A higher profile for Chelmsford City can only benefit the track's all-weather racing activity too, at a time when interest in the all-weather scene has never been higher. Increased ITV coverage, the £1m prize fund All-Weather Championships, which now climaxes at Newcastle on Good Friday, plus the competitive Racing League have all in increased its following and its appeal to new audiences.

All-weather meetings offer a different spectator experience to many traditional racedays, with tracks offering a wide choice of hospitality and dining options at meetings which are often held in the evening and in inclement weather.

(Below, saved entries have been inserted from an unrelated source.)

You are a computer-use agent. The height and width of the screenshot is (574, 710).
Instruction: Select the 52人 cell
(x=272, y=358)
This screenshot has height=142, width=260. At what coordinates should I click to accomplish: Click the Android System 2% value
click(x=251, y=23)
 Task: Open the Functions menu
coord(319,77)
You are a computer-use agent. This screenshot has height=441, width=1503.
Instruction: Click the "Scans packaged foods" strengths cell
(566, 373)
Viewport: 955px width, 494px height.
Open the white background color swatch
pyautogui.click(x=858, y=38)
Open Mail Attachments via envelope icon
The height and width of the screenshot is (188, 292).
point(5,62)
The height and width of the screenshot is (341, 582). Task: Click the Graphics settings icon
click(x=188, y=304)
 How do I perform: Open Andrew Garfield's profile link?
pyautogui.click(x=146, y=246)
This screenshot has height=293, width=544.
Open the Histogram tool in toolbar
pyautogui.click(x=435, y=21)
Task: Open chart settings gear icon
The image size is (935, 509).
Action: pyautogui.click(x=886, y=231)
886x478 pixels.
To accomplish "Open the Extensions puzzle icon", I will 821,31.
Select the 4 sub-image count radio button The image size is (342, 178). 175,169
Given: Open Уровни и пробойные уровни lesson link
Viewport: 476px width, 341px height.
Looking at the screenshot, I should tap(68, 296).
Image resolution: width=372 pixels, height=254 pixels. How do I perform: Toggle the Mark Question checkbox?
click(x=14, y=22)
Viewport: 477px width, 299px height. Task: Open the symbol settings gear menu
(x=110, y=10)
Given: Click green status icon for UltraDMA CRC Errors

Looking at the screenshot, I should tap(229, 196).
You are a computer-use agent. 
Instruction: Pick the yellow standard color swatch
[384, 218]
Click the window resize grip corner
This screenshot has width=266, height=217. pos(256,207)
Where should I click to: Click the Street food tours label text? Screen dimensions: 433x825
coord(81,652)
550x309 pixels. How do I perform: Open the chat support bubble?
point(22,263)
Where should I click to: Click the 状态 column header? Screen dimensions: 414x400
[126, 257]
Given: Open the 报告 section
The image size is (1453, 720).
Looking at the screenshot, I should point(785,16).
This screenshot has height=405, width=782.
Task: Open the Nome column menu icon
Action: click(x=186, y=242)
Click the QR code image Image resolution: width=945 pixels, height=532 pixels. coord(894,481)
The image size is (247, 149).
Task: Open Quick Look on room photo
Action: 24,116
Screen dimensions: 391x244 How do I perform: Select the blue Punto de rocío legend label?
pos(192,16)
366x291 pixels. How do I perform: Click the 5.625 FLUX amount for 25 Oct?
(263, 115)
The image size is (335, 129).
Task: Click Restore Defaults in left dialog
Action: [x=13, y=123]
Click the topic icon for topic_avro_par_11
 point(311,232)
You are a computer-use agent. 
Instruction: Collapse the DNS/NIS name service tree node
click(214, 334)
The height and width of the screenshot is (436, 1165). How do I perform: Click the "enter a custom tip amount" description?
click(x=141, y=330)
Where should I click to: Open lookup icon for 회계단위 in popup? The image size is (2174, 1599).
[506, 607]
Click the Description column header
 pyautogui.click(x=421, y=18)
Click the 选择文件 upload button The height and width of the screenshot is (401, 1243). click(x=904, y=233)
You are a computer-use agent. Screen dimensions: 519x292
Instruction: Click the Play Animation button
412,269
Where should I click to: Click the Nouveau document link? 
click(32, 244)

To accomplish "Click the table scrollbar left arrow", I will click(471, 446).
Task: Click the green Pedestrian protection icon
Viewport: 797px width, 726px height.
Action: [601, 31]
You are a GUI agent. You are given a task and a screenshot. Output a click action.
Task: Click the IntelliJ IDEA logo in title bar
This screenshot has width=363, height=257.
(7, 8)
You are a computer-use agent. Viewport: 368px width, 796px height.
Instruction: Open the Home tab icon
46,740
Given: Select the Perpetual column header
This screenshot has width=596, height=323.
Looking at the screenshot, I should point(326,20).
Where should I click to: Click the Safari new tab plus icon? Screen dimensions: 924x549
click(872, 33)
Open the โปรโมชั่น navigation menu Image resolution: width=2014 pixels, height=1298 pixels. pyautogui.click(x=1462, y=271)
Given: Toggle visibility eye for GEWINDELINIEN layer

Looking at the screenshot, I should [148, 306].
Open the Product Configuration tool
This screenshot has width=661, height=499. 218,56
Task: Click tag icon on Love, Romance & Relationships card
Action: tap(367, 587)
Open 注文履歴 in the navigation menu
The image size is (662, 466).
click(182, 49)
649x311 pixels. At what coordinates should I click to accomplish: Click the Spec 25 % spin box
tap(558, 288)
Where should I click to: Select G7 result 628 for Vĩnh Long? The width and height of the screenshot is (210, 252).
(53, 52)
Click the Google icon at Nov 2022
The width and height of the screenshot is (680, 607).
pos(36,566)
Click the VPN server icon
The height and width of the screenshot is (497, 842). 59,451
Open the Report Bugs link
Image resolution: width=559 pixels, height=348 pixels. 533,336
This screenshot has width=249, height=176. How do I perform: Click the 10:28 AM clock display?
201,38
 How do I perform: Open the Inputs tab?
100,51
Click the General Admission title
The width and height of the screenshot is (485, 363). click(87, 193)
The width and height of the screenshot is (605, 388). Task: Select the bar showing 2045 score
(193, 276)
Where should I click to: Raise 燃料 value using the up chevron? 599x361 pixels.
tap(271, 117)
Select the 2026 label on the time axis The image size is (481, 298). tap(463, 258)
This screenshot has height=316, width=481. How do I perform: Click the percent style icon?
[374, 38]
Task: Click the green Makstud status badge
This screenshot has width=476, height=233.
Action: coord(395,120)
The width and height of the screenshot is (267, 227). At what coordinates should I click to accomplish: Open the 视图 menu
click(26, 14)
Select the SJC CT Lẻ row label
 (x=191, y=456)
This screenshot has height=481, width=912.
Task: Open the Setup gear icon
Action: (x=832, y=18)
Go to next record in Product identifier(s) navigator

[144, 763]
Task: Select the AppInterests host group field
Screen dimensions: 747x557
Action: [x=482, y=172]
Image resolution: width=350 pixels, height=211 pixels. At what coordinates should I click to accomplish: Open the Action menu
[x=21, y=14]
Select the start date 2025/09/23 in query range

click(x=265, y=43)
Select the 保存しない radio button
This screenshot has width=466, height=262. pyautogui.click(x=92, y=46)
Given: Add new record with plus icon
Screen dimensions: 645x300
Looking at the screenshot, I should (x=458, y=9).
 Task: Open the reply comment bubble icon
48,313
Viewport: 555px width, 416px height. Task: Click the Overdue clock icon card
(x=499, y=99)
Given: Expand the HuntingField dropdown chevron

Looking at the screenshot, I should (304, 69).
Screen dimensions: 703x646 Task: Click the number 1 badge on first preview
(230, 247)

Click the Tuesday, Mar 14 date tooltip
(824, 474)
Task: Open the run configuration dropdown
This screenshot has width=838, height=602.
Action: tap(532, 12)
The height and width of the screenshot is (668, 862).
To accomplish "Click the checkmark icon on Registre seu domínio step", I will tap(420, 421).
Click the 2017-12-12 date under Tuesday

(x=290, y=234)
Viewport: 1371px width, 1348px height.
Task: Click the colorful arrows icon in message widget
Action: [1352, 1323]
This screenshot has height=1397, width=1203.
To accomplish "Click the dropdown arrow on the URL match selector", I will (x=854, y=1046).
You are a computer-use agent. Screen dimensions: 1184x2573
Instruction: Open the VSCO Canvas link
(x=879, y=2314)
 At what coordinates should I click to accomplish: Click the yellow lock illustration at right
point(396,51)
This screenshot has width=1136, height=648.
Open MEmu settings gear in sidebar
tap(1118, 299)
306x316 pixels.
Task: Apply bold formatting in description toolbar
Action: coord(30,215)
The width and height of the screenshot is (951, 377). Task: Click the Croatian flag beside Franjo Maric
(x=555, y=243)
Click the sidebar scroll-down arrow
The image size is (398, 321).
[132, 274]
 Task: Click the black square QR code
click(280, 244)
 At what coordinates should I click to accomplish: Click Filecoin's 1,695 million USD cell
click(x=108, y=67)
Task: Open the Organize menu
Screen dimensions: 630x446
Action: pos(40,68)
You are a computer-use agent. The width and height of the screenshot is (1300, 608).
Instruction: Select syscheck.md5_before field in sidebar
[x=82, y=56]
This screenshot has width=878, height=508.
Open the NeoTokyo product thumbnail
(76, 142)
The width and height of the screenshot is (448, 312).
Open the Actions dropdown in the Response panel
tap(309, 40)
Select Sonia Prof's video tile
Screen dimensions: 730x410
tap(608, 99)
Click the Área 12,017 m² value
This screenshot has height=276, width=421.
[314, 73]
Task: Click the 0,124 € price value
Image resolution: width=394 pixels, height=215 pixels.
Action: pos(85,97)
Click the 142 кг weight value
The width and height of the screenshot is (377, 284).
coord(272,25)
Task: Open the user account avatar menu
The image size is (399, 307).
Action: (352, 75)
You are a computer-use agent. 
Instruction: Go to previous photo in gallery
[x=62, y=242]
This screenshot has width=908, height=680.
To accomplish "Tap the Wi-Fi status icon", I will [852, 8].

Left to right: Chelmsford grounds manager Darren Howe, groundsmen Jamie Waitt and Aaron Hopkins, Dawn Wightman from New Holland, Mark Jolley from Ernest Doe and Andy Waitt

Chelmsford City has recently upgraded its 200-seater Fairwood Brasserie which serves a carvery or buffet style meal, while the Club Restaurant and Lounge offers a panoramic view of the course, and various marquees also accommodate racegoers on the busier days, which can attract up to 10,000 spectators. Two new large screens have also recently been installed.

The parade rings and winners enclosure must remain pristine and colourful for twelve months of the year, all part of the task for the four-man team. The dry weather added to the workload recently by leading to the rubber block paving walkways dividing and needing to be re-laid.

One typical racecourse feature that is missing from the horizon is a permanent grandstand, but it remains in the long term plan, and being trackside to cheer on your pick of the paddock is a big part of the experience for many racegoers. If this year's long, glorious evenings become a feature of British Summertime, and the crowds flock to Chelmsford City to see home-trained superstar horses make their bid towards Stateside glory, the arguments in its favour might be even stronger.